You’re a senior on the brink of graduation feeling apprehensive about what comes next.
Or maybe you’re a junior who has made significant progress in your degree plan, but you’re lacking real-world experience.
Are you a sophomore who is interested in communication but unsure of what focus area to pursue?
Or are you freshman feeling overwhelmed about what lies ahead of you in the next four years?
Whether you feel you have it all together or you’re bursting into tears each time you log into Moodle, you could use a pep talk. With Midterm Week on the horizon, here are a couple of reminders to combat your academic and occupational stress:
- Don’t compare yourself to others.
It’s a trap. Sure, there’s nothing wrong with learning a thing or two from your peers and admiring their work ethic. It’s encouraged, even. However, when you’re lurking on their LinkedIn profiles and begin to feel inadequate because of their five internship experiences and glowing endorsements from Michelle Obama and Olivia Pope, there’s a problem.

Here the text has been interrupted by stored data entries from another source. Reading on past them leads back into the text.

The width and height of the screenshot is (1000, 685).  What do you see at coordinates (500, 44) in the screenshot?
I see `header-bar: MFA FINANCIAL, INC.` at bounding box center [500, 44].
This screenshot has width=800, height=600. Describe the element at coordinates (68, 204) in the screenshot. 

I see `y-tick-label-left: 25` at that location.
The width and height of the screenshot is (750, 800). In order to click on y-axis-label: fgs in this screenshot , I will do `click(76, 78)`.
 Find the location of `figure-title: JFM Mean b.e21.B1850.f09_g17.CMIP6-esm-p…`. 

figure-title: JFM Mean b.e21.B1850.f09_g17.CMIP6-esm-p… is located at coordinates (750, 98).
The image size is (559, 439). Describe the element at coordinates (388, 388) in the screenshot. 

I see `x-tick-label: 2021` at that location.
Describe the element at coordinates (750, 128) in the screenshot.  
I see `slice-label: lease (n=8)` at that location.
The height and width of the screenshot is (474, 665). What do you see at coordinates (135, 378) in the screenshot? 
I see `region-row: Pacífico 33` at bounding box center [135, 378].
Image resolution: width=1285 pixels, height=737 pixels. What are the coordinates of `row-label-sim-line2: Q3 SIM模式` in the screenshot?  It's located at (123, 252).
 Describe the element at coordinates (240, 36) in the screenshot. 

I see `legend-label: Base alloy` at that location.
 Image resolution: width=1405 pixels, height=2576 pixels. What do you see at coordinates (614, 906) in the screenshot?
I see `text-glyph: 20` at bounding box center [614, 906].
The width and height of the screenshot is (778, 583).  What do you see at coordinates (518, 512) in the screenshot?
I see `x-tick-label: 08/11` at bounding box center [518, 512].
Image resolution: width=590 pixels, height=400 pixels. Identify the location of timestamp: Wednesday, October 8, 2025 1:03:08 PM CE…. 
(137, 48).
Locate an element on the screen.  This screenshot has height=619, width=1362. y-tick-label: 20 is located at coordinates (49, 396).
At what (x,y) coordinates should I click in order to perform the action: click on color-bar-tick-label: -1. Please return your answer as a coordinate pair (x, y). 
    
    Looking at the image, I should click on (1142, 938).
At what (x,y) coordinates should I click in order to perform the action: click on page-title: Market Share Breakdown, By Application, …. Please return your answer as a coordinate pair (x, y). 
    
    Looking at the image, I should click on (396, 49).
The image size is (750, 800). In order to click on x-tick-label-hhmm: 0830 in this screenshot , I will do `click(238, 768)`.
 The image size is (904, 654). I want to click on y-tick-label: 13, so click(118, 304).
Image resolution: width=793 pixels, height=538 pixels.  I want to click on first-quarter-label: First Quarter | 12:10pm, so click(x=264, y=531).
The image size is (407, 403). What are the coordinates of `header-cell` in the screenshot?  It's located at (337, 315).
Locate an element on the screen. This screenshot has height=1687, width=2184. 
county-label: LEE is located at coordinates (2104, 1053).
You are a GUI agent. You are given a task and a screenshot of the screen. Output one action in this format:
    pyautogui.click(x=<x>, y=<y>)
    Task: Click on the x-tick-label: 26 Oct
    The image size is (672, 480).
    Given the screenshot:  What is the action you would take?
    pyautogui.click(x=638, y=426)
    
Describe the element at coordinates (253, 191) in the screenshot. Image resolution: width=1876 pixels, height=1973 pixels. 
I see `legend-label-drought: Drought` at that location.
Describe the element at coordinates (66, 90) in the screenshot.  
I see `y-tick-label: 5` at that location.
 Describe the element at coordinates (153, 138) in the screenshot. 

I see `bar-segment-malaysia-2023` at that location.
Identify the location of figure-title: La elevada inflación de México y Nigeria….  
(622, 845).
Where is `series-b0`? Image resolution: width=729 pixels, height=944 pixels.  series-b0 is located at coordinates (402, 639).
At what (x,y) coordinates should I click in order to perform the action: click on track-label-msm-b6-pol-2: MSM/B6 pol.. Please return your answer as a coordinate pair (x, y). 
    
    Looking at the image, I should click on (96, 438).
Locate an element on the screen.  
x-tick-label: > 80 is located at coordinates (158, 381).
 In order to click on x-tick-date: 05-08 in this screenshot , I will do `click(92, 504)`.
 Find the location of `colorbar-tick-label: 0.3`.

Your path is your own, so work at your own pace. While the communication field is extremely competitive, you can’t control the actions of your classmates and the accomplishments they add to their resumes. Comparing yourself to them and consequently feeling down on yourself is only distracting you from your mission to achieve your goals.
Want to know whose actions you can’t control? I’ll give you a hint: It’s the person with the same W number as you.
- Stop selling yourself short.
You know more than you think, and what you don’t know, you can learn. To learn, you have to be open-minded to different opportunities. For example, you hear through the grapevine that a PR agency in Hammond is looking for a summer intern. You want the experience, but you’re afraid that you won’t know how to do everything the job requires.
My advice? Apply anyway! Learning is achieved by doing. Interns, college graduates, and even seasoned professionals make mistakes, but those mistakes help you growth. We like to see growth, don’t we?
Welcome constructive criticism and feedback, for that’s how you learn the ropes. Dive into new experiences and pat yourself on the back when you conquer new challenges. Also, don’t shy away from failure. If you’re unsuccessful the first time, you now know what not to do the second and third time.
- Exhaust your resources
The Communication Advising Office is open from 8 a.m. – 4:30 p.m. Monday – Thursday every week. Your advisors are not only responsible for helping you coordinate your schedule for upcoming semesters. We can talk to you about your major, too, and inform you of more resources available to you in the Department. Dr. Madere, the Internship Coordinator, is available to talk to you about internships in your area.
Network with your professors. Visit them outside of the classroom or chat with them via email. Respectfully, of course. They have backgrounds in the fields you want to enter once you graduate. Has it ever occurred to you that they may know somebody who knows somebody WHO KNOWS SOMEBODY?
Go the extra mile. Your revelation about what you want to do with your life is not going to just come to you if you don’t do the work. Join a campus organization (NOCA, Press Club, PRSSA, BEA), attend a professional conference, or capitalize on the fact that Google, as well as numerous resources on social media, is free. Once you discover your interests, you can begin building the skills that will only accentuate your versatility and make you a better job candidate.
You misread 100% of the AP Style books you don’t buy, or whatever Wayne Gretzky said. You may not be responsible for every circumstance of your life, and some circumstances are definitely not easy to overcome. Yet, you are responsible for how you choose to respond, and the Comm Department wants to ensure that you are informed about your studies and the career implications of the degree you’re pursuing.
We’re rooting for you, Comm Lion. We’re all rooting for you.